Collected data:
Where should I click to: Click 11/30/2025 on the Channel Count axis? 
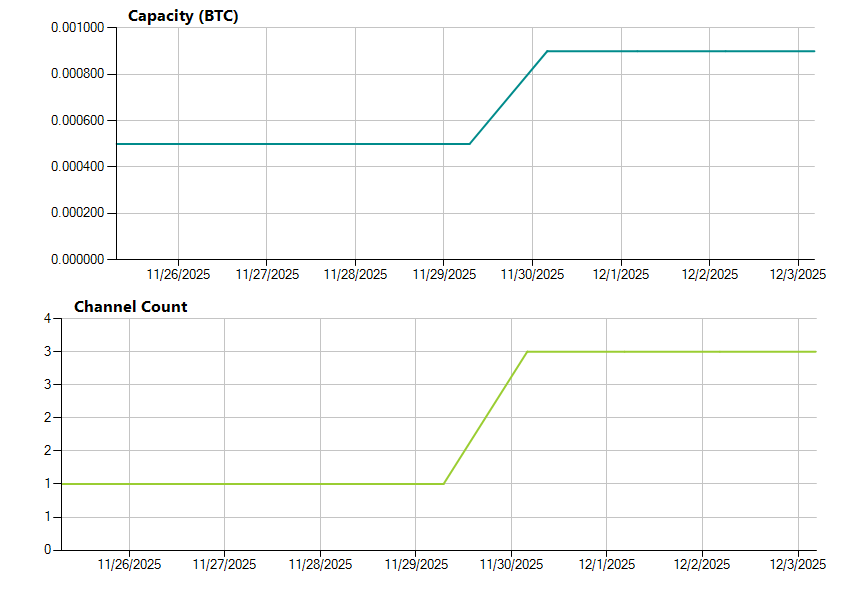tap(511, 565)
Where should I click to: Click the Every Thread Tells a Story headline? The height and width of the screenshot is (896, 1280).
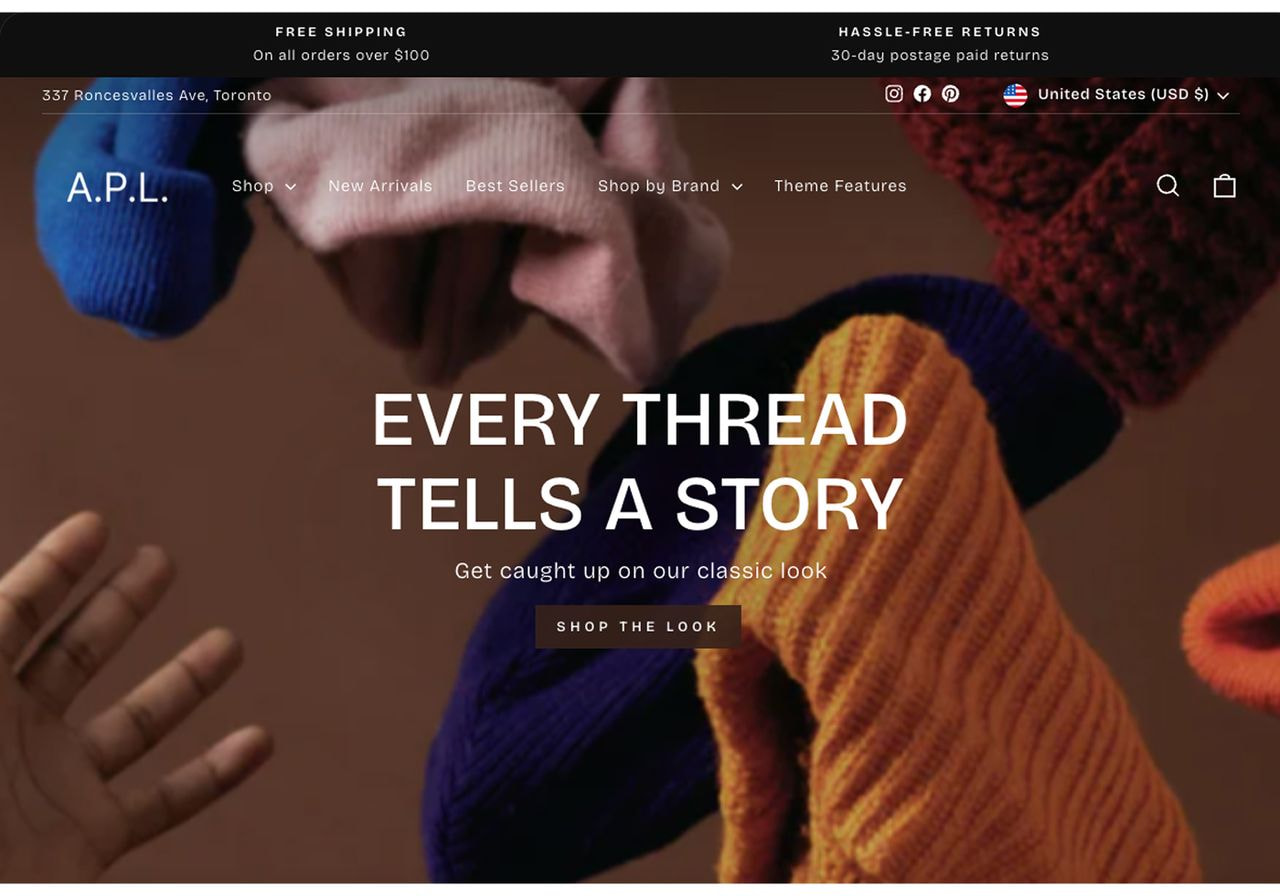coord(640,461)
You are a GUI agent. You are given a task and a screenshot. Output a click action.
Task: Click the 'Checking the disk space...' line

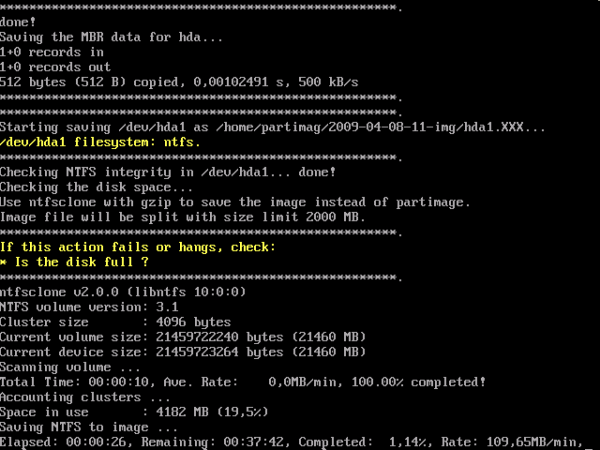tap(97, 187)
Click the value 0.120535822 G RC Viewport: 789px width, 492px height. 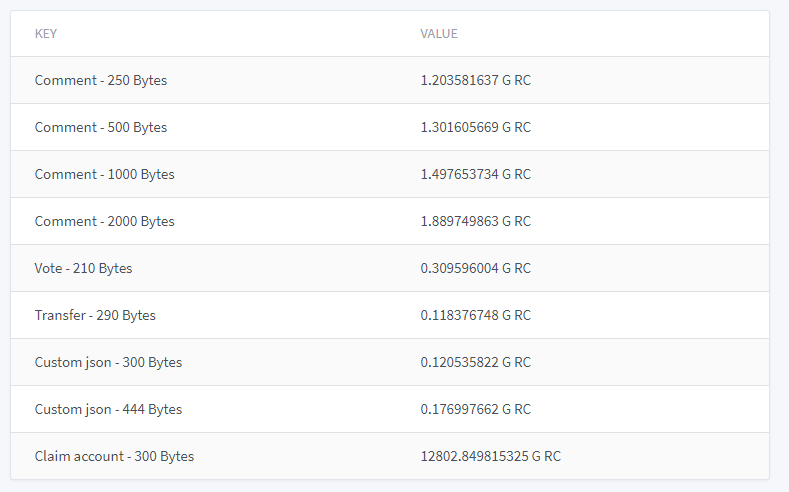(x=475, y=362)
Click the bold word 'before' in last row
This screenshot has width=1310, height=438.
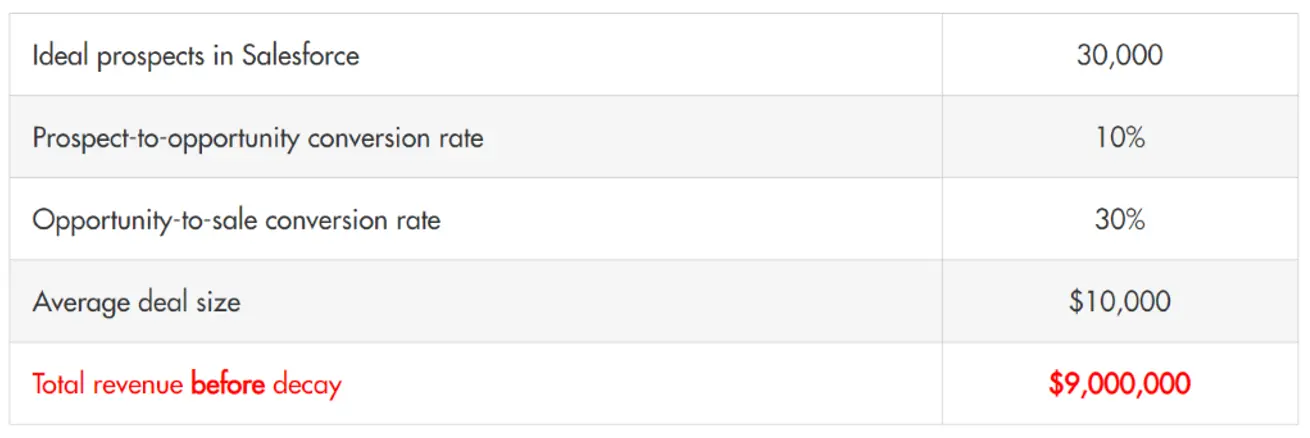tap(228, 383)
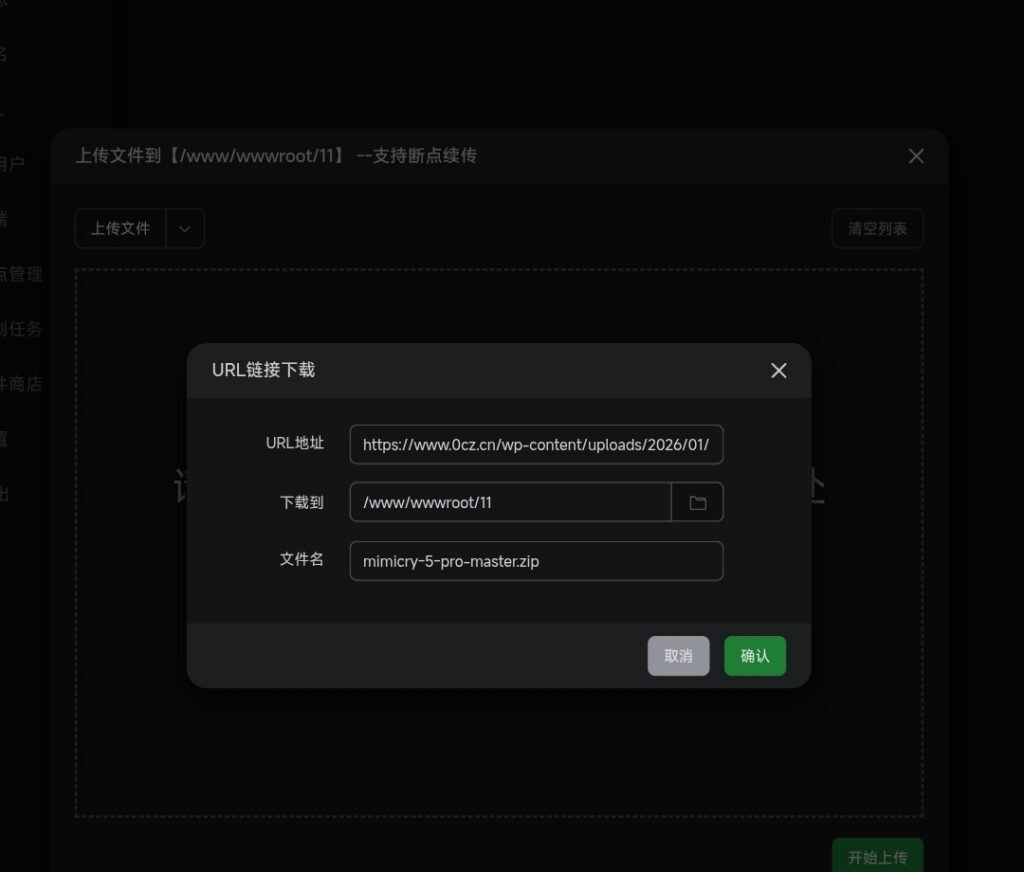The width and height of the screenshot is (1024, 872).
Task: Click the URL地址 input field
Action: [536, 444]
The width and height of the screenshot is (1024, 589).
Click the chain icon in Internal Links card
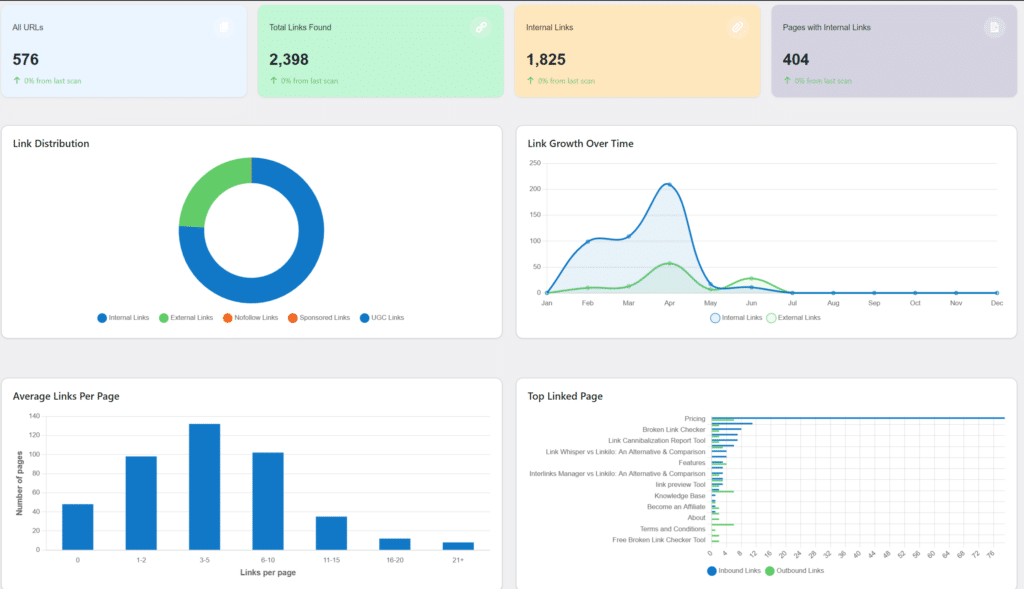pos(738,28)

**Directions for this task:**
Write out nothing but the lines from the one with "Click the bold word 'before' in last row" through the last line of the entries, exactly as they stand; pictures are not part of the copy.

**Result:**
Click the bold word 'before' in last row
This screenshot has width=1310, height=438.
tap(228, 383)
The width and height of the screenshot is (1024, 872).
Task: Click the URL地址 input field
Action: [536, 444]
The width and height of the screenshot is (1024, 589).
Click the chain icon in Internal Links card
pos(738,28)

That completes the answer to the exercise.